# Bastard



## Hyperpolyglot

How to say bastard in Korean? I want the insult meaning, not the illegitimate child meaning.


----------



## Cookiemong

사생아

사 = 私 = private ----> not legal marriage
생 = 生 = be born
아 = 兒 = child


----------



## JM the puffin

haha 

사생아 means illegitimate child, but we don't use it as an insulting word. 

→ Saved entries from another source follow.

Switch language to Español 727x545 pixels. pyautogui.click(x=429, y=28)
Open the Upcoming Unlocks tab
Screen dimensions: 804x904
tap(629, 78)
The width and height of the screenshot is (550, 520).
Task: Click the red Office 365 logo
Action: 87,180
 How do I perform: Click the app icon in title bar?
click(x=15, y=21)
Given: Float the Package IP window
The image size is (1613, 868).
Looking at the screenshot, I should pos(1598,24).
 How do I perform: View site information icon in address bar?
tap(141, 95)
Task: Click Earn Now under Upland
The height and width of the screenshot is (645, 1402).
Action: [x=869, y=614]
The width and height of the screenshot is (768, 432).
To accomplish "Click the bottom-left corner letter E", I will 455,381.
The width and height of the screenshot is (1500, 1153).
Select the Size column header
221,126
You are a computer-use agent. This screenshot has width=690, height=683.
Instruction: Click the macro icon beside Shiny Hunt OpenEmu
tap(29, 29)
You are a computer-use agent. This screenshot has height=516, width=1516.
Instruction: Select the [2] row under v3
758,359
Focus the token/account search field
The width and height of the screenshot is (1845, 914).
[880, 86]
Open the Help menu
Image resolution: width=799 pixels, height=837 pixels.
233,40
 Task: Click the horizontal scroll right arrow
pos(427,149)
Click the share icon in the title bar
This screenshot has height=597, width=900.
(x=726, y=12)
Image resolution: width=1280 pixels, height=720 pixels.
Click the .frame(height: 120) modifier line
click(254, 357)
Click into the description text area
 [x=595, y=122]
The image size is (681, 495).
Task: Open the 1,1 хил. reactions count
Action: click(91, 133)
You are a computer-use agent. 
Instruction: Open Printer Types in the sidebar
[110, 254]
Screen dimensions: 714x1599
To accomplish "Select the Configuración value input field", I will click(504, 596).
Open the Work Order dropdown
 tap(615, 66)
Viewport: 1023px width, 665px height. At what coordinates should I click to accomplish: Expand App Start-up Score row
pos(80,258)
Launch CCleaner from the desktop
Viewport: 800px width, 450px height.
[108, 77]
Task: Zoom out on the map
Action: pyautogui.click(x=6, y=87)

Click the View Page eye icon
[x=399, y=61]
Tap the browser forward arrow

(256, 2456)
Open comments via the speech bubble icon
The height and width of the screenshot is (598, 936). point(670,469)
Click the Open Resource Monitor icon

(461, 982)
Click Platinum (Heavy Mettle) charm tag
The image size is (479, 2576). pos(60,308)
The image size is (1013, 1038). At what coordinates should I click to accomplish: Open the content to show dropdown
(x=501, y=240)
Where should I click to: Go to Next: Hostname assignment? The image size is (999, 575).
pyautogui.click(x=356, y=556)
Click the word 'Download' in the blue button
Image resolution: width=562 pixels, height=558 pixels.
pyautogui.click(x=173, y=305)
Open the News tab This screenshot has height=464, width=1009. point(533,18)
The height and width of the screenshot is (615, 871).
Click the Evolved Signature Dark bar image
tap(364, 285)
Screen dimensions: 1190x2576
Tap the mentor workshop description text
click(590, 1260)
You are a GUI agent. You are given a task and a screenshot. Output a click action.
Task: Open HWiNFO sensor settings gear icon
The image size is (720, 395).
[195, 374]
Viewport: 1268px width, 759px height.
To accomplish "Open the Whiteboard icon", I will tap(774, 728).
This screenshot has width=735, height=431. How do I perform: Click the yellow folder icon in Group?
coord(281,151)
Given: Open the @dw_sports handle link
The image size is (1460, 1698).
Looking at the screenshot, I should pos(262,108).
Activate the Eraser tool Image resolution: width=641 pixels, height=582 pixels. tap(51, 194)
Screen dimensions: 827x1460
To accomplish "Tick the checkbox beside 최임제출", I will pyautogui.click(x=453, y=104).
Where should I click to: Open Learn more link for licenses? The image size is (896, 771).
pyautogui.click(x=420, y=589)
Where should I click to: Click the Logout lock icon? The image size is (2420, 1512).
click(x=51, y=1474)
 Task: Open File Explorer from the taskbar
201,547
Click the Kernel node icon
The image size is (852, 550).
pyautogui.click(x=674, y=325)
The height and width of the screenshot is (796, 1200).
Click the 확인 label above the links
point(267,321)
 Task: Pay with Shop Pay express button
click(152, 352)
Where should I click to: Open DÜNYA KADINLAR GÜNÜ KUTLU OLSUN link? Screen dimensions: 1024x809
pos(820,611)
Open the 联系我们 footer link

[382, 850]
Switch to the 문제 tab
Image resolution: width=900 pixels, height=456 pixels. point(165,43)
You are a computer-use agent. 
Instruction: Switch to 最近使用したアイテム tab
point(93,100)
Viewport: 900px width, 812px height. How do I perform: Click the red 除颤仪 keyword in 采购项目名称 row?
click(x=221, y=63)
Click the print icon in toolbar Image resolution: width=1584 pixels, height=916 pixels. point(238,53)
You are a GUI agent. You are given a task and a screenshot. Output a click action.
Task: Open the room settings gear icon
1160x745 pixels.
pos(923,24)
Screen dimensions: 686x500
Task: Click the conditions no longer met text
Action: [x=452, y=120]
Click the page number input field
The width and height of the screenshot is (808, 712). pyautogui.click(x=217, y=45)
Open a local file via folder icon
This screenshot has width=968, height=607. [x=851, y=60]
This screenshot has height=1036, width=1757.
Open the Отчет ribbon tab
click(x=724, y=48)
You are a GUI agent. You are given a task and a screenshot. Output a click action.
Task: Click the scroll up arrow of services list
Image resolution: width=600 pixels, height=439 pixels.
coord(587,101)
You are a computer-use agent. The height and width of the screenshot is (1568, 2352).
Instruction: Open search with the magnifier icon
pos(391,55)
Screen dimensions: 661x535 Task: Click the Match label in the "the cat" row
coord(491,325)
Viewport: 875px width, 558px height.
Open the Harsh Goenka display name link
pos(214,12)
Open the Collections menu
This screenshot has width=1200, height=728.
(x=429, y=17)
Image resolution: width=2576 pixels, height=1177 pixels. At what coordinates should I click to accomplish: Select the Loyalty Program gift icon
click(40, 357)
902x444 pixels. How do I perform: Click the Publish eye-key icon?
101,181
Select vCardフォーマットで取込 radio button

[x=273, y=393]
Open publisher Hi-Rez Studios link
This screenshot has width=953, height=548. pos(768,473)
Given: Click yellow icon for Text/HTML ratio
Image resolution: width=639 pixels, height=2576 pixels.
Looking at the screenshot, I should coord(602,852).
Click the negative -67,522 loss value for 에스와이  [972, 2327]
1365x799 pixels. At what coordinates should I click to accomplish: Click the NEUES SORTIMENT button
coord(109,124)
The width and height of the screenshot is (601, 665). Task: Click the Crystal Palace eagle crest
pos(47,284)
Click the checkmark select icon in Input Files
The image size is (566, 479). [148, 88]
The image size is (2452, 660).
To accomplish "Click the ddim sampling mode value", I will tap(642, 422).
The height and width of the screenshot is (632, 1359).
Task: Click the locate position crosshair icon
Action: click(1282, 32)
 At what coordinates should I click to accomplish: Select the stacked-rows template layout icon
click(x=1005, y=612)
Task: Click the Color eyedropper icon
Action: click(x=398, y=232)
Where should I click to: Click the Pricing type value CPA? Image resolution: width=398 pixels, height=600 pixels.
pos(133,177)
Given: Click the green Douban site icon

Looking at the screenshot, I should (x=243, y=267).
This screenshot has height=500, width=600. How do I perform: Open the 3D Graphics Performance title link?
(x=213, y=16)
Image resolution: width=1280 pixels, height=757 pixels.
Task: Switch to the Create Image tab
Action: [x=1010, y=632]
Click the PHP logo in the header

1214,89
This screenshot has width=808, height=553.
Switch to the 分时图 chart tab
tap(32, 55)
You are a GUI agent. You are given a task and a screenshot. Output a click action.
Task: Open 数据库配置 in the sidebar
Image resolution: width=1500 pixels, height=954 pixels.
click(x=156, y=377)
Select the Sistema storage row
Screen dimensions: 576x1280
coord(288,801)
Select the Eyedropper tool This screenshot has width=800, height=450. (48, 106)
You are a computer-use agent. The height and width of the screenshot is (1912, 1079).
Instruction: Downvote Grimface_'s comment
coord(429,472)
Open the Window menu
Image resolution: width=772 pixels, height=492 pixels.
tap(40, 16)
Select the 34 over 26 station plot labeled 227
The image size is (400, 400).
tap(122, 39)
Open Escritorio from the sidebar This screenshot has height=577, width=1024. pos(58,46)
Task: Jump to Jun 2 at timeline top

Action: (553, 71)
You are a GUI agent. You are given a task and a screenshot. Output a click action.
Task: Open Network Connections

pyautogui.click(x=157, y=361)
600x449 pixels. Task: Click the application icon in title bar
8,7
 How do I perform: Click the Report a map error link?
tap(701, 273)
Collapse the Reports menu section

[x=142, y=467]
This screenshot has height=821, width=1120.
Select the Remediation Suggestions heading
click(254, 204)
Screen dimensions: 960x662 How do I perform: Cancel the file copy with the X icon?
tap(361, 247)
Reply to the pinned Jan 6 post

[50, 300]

You can use 시발놈/씨발놈 or 개새끼. 
개새끼 literally means 'a son of bitch'

Both words are very strong in Korean, so you might wanna use them carefully.


----------



## Hit Girl

Hyperpolyglot said:


> How to say bastard in Korean? I want the insult meaning, not the illegitimate child meaning.



I would say 후레자식.


----------



## Rance

I don't think there's comparable word in Korean which has same meaning and foul usage as English word "bastard".
This is generally true for any other foul language when one seeks its perfect translation.
사생아 has the meaning of a bastard, but we generally don't use it as some random swearing like many English speakers do.
후레자식 is certainly a foul language, but it's generally used to call someone without manners and does not have the meaning of illegitimate child.
It's also used by older people as well.
After all, you don't call someone bastard because that person is really a illegitimate child, so it may work.
However, I'd go with JM the puffin, as those foul languages are way more common than 후레자식 on par(if not more actually...) with usage level of the word "_bastard_" in English.


----------



## Hit Girl

Yes, I agree about "후레자식". Eh... I hear it's a derogatory word for someone whose parentage is not fully known so I figured it's somehow connected to "bastard". 
Anyways, 시발놈/씨발놈 (f***er) or 개새끼 (SOB) are such strong curse words LOL. Bastard, I think, is closer to "자식" which could be both a medium-to-mild curse word and a term of endearment among friends.


----------



## Hyperpolyglot

Yeah, bastard doesn't have to be all out insulting, for example your friend make fun of you in an ironic way and you kinda have a smile on your face and say oh you bastard


----------



## Hit Girl

Hyperpolyglot said:


> Yeah, bastard doesn't have to be all out insulting, for example your friend make fun of you in an ironic way and you kinda have a smile on your face and say oh you bastard



Yeah, in that case, you can say "자식", "새끼" or "놈". All three are insults when used to strangers but guys often call their friends 자식/짜샤/놈/새끼.


----------



## Hyperpolyglot

Hit Girl said:


> Yeah, in that case, you can say "자식", "새끼" or "놈". All three are insults when used to strangers but guys often call their friends 자식/짜샤/놈/새끼.


How about 녀석?


----------



## Hit Girl

Hyperpolyglot said:


> How about 녀석?



녀석 is a good one too. Out of all the "bastardy" words we mentioned, it's the least cursey one.


----------



## Rance

It might be just me, but I rarely call a friend 녀석 unless I'm referring him as third person.
A: 야 그 C 녀석 말야..
B: 그 자식이 또 무슨 일 저질렀어?

Somehow calling another 녀석 in face sounds like i'm old...
A: 야 이 녀석아! (This sounds like an old, maybe mature, guy to me.)

I would personally go with 자식 , or 짜샤 if you want to sound more humorous or friendly.


----------



## mink-shin

Hyperpolyglot said:


> How to say bastard in Korean? I want the insult meaning, not the illegitimate child meaning.



I thought the word "호래자식" is best.

This is origin of "호래자식"

홀(alone)의('s) 자식(kid) -> 호릐자식 -> 호래자식



Hyperpolyglot said:


> Yeah, bastard doesn't have to be all out insulting, for example your friend make fun of you in an ironic way and you kinda have a smile on your face and say oh you bastard



But considering your example, I think the word "잡놈" is best. Because if you use the word "호래자식" to your friend, maybe there will be some problems between you guys.

Anyway... I think all of them who wrote those posts in this thread are so good at insulting.


----------